Personal Life and Relationships
Marriage and Family
Jonathan M. Wilson fathered at least two children whose parentage is confirmed through marriage records: Mary Celeste Wilson and Charles B. Wilson, both listing him as their father. Mary Celeste's record explicitly names J. M. Wilson, while Charles B.'s identifies Jonathan Wilson. These children were born to Mary Nelson, who resided in Wilson's household. The 1860 United States Census records Mary Nelson as a housekeeper in Jonathan M. Wilson's New Orleans residence, accompanied by six children bearing the Nelson surname, aged between approximately 2 and 14 years. This household composition suggests Wilson's role in supporting a extended family unit, though formal marital status for Nelson remains unverified in primary records. Wilson's daughter Rachel married Elkanah D.W. Carper.1 Wilson also had a daughter Martha, who married Peter Politte.1 Earlier census data, such as the 1850 United States Census, list Wilson alongside an Ann Wilson, indicating a possible prior marriage, though details on duration or issue are sparse. No comprehensive records of additional legitimate offspring or divorces have been identified in available archival materials.
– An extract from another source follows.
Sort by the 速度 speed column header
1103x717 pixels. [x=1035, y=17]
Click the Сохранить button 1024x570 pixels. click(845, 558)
Enslaved Concubines and Emancipations
In 1856, Jonathan M. Wilson secured the manumission of Caroline Williams (age 31) and her four children via a petition to the Second District Court of New Orleans.17 18 The court granted the emancipations on July 18, 1856, in the case J. M. Wilson v. State of Louisiana (No. 10,417), following Louisiana's legal requirements for manumission, which mandated judicial approval to ensure the freed individuals would not burden the public welfare. Records indicate the children bore the surname Williams, distinct from Wilson's but suggestive of a personal connection given his role as their enslaver. Such emancipations of personal enslaved individuals were not uncommon among slave traders, who sometimes freed favored women and children after years of domestic service or intimate relations, though Louisiana law increasingly restricted manumissions after 1830 to prevent urban concentrations of free people of color. Wilson's actions aligned with this pattern, as traders in ports like New Orleans and Baltimore often maintained separate "family" slaves for household use amid their commercial operations. The precise motivations remain undocumented, but the timing—amid Wilson's active New Orleans trade—highlights the selective nature of such freedoms within the broader system of chattel slavery.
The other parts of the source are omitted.